### EXERCISE GOAL
Turn the records in the part that opens with the line containing "1456x814 pixels. How" and closes with the line containing "will tap(548, 507)." into a two-column CSV with columns input and output, one row per record. Put each value in its own quoted field with line breaks changed to spaces.

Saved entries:
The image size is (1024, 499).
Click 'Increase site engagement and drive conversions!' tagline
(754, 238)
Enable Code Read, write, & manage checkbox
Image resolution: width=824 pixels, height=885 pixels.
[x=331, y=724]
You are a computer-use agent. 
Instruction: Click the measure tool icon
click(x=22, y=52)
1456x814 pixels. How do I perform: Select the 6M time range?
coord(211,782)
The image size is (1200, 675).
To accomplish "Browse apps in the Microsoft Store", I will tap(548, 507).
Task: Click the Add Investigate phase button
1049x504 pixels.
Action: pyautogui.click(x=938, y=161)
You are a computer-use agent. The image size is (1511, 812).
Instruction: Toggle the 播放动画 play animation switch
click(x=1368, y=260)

### TASK RESULT
input,output
"1456x814 pixels. How do I perform: Select the 6M time range?","coord(211,782)"
"The image size is (1200, 675). To accomplish ""Browse apps in the Microsoft Store"",","I will tap(548, 507)."